■ **About this exercise**
Please show all lines of the records that include "legend".

Records drawn from a dataset
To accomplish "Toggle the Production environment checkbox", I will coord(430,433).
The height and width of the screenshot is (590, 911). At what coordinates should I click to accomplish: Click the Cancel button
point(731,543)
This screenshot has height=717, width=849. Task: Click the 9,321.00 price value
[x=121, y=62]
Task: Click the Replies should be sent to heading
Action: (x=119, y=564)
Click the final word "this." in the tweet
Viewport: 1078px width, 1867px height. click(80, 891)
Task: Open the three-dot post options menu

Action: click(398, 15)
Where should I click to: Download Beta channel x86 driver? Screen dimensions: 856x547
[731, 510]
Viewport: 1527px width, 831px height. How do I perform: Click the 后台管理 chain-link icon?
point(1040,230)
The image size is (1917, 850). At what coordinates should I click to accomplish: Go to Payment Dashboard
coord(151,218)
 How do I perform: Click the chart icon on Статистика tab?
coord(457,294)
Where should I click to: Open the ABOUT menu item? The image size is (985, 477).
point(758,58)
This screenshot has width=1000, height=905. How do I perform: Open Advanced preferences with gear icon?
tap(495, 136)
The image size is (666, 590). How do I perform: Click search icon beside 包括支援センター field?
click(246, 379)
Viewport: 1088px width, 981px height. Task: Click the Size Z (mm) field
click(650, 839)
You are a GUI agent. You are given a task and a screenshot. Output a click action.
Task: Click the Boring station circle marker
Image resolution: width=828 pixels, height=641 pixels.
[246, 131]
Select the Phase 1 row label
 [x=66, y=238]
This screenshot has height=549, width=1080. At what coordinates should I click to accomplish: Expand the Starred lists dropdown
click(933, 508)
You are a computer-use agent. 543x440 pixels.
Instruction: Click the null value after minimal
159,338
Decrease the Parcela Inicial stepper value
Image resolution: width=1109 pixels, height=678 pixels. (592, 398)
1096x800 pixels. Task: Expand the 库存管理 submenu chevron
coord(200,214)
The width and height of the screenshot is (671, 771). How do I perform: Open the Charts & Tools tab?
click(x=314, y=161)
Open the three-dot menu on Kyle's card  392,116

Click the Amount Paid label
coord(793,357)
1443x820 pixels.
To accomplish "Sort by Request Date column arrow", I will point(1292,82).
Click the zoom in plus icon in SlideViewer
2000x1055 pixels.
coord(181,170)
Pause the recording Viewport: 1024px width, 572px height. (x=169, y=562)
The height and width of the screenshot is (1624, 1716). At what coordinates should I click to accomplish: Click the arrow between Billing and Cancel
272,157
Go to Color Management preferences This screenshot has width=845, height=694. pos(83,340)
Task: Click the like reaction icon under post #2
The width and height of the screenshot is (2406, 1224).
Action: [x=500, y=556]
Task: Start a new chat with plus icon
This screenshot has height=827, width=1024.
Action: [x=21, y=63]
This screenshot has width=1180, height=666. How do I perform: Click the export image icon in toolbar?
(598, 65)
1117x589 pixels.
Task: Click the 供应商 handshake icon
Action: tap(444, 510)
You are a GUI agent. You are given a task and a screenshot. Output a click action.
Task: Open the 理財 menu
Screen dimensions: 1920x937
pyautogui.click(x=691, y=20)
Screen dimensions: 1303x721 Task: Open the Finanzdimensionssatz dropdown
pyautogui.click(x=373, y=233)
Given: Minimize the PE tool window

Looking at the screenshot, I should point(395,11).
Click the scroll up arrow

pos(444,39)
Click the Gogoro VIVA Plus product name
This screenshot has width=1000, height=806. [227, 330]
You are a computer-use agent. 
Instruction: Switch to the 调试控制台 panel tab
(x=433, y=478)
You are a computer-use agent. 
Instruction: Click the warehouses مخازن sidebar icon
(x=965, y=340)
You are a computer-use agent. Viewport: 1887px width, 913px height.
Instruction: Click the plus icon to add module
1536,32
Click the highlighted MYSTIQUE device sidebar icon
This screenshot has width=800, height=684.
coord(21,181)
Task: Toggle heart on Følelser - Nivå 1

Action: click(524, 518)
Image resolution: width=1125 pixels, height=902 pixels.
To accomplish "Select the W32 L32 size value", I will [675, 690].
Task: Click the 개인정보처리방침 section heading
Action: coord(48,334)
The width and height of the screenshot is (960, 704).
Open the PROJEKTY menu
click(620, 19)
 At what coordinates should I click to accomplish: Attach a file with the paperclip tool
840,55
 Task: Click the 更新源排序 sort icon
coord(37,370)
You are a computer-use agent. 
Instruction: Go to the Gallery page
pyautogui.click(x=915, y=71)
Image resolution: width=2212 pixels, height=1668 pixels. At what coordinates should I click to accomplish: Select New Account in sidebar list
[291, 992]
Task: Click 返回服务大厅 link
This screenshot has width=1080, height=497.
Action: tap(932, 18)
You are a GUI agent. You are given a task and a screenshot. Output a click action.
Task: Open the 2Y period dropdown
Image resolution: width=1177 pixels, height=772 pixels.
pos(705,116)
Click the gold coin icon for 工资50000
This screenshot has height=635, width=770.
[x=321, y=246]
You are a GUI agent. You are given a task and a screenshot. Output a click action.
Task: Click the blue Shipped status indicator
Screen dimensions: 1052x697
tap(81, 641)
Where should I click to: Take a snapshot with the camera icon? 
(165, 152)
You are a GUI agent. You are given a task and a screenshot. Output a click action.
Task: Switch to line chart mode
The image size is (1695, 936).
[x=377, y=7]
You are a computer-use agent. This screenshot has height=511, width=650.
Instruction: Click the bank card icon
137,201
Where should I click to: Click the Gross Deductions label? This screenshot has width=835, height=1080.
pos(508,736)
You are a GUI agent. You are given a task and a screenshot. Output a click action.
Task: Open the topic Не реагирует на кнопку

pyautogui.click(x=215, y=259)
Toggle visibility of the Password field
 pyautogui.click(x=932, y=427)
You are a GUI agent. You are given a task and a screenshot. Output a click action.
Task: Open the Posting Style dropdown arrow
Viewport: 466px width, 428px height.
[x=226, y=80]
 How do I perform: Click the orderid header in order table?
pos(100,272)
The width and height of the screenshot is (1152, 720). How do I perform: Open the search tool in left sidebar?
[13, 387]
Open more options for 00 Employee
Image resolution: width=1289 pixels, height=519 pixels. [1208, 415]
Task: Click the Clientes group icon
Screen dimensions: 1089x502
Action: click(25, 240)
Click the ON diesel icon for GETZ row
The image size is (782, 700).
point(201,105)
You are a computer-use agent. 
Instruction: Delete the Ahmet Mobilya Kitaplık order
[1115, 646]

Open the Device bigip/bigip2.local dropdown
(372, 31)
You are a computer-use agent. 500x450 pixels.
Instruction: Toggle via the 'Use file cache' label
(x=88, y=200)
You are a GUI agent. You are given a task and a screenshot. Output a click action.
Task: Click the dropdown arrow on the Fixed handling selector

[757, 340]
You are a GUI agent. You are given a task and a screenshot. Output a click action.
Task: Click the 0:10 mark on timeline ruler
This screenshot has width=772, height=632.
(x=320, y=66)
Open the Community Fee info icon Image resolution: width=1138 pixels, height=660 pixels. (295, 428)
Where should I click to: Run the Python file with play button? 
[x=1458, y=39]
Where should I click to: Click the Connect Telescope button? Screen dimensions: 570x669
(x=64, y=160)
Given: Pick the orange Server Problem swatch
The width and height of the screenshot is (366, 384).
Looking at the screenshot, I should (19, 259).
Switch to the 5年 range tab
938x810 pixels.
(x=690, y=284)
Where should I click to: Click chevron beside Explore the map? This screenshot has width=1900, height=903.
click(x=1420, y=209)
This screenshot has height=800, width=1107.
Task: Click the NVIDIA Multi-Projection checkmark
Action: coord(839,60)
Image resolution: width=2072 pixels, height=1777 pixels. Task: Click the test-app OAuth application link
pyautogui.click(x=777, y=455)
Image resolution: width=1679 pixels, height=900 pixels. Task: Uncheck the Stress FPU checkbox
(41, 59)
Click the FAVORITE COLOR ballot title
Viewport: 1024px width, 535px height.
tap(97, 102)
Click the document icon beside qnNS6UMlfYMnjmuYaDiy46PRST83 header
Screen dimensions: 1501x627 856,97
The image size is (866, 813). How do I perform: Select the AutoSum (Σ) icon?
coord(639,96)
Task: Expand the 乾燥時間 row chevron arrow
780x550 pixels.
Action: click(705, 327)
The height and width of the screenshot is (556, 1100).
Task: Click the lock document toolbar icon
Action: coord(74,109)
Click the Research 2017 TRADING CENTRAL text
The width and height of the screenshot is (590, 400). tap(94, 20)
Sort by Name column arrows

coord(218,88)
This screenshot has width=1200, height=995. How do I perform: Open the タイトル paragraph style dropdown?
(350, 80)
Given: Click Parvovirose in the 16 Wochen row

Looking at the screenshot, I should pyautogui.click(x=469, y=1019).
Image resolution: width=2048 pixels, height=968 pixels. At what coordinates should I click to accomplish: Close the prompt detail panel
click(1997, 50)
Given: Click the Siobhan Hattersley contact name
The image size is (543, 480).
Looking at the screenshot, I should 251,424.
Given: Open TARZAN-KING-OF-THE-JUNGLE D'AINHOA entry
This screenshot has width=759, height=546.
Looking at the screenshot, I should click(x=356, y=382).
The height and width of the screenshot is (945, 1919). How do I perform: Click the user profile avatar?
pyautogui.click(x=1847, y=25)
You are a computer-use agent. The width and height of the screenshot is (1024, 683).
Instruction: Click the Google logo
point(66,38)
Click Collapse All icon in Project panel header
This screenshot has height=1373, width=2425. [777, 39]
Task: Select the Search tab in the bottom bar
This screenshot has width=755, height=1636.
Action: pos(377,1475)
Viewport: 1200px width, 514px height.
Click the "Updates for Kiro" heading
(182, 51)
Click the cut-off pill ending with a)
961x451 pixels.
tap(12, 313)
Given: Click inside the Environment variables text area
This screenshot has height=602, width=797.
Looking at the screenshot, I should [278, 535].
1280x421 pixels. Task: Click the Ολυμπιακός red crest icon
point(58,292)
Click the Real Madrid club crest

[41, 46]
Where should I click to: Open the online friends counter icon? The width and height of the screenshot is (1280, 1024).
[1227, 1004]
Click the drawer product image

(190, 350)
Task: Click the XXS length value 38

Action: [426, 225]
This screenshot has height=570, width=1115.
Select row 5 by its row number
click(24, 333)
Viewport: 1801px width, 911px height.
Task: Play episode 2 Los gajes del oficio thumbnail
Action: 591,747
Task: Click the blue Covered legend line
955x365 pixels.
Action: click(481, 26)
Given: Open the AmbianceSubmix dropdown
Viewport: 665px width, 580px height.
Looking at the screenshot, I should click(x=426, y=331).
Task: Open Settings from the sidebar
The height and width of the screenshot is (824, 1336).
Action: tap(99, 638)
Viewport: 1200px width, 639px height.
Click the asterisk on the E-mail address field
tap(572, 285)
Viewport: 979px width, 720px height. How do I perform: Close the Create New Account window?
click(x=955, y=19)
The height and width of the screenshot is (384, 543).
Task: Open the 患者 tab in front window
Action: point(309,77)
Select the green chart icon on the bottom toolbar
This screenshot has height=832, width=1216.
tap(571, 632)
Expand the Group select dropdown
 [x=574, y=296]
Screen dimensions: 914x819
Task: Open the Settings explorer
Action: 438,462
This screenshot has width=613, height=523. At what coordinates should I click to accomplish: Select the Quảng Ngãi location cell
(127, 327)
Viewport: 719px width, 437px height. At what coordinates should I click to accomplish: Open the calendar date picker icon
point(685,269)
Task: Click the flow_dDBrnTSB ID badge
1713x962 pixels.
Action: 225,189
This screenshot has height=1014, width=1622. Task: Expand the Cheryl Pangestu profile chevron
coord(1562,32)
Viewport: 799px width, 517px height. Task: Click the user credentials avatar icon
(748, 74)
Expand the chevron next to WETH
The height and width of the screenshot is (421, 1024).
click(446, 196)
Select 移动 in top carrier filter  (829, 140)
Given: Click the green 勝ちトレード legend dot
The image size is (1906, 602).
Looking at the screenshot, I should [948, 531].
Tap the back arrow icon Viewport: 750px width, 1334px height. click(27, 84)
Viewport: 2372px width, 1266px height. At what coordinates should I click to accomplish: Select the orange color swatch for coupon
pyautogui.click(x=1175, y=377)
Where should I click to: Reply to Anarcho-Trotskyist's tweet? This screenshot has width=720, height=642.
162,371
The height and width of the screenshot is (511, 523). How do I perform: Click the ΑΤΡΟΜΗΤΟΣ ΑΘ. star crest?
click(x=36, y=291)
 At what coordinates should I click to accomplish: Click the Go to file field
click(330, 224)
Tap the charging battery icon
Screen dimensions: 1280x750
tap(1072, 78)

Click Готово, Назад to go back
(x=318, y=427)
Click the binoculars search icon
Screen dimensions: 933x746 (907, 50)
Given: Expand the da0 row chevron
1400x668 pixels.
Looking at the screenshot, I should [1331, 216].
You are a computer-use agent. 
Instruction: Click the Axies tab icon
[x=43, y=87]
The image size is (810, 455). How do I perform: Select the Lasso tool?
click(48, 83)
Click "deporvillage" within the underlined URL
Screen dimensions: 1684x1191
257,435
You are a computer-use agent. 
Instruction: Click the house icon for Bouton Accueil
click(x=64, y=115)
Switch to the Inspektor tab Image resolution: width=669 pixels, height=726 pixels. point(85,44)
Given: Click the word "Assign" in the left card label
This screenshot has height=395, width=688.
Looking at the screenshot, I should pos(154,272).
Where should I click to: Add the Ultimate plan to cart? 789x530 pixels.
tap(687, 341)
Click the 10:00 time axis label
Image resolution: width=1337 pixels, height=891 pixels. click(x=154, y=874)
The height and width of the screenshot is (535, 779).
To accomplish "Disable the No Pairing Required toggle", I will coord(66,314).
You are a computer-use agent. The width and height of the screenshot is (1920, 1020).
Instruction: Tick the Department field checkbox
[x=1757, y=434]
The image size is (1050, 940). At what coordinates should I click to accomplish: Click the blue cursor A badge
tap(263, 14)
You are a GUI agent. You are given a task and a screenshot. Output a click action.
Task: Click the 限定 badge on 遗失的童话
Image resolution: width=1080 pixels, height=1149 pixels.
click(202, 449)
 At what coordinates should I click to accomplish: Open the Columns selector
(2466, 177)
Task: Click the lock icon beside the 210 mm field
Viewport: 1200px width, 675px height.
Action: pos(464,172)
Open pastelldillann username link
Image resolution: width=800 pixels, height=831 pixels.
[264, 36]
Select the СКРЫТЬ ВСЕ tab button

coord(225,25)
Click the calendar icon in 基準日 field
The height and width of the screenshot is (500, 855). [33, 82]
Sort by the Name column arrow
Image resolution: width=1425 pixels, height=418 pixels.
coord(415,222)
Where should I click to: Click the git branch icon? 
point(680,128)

■ **Exercise solution**
Task: Click the blue Covered legend line
Given: Click the green 勝ちトレード legend dot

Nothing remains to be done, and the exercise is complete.